• 阅读材料
• POJ 1364 King (差分约束)


    King
    Time Limit: 1000MS   Memory Limit: 10000K
    Total Submissions: 8534   Accepted: 3221

    Description

    Once, in one kingdom, there was a queen and that queen was expecting a baby. The queen prayed: ``If my child was a son and if only he was a sound king.'' After nine months her child was born, and indeed, she gave birth to a nice son. 
    Unfortunately, as it used to happen in royal families, the son was a little retarded. After many years of study he was able just to add integer numbers and to compare whether the result is greater or less than a given integer number. In addition, the numbers had to be written in a sequence and he was able to sum just continuous subsequences of the sequence. 

    The old king was very unhappy of his son. But he was ready to make everything to enable his son to govern the kingdom after his death. With regards to his son's skills he decided that every problem the king had to decide about had to be presented in a form of a finite sequence of integer numbers and the decision about it would be done by stating an integer constraint (i.e. an upper or lower limit) for the sum of that sequence. In this way there was at least some hope that his son would be able to make some decisions.

• 所示各行

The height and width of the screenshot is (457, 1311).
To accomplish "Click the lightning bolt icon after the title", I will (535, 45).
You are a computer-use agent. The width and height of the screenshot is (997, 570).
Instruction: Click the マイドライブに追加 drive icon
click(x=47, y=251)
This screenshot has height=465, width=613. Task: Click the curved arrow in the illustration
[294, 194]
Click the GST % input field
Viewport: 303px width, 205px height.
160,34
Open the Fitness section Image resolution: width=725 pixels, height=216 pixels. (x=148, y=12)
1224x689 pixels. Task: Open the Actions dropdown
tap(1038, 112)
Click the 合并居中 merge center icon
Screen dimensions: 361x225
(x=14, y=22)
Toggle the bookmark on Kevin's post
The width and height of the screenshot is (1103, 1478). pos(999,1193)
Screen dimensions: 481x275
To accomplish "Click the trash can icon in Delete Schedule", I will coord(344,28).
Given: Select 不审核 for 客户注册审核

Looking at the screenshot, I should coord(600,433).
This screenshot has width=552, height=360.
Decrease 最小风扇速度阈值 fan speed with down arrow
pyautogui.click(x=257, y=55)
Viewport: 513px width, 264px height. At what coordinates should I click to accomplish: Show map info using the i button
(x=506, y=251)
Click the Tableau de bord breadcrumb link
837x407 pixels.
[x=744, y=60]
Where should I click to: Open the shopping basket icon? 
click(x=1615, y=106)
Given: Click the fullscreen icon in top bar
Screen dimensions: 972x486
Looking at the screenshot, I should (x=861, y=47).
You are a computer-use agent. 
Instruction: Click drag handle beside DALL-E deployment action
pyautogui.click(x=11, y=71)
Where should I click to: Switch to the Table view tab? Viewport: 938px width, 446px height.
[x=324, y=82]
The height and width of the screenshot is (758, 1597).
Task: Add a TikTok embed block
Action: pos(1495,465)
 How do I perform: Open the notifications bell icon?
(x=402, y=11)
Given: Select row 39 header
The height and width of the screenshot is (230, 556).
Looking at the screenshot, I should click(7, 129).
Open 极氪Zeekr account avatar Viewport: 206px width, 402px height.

• 书面练习
请完整引用这篇关于国王的阅读材料，一字不改。 这些行与本练习毫无关系。

• 练习解答
• POJ 1364 King (差分约束)


    King
    Time Limit: 1000MS   Memory Limit: 10000K
    Total Submissions: 8534   Accepted: 3221

    Description

    Once, in one kingdom, there was a queen and that queen was expecting a baby. The queen prayed: ``If my child was a son and if only he was a sound king.'' After nine months her child was born, and indeed, she gave birth to a nice son. 
    Unfortunately, as it used to happen in royal families, the son was a little retarded. After many years of study he was able just to add integer numbers and to compare whether the result is greater or less than a given integer number. In addition, the numbers had to be written in a sequence and he was able to sum just continuous subsequences of the sequence. 

    The old king was very unhappy of his son. But he was ready to make everything to enable his son to govern the kingdom after his death. With regards to his son's skills he decided that every problem the king had to decide about had to be presented in a form of a finite sequence of integer numbers and the decision about it would be done by stating an integer constraint (i.e. an upper or lower limit) for the sum of that sequence. In this way there was at least some hope that his son would be able to make some decisions.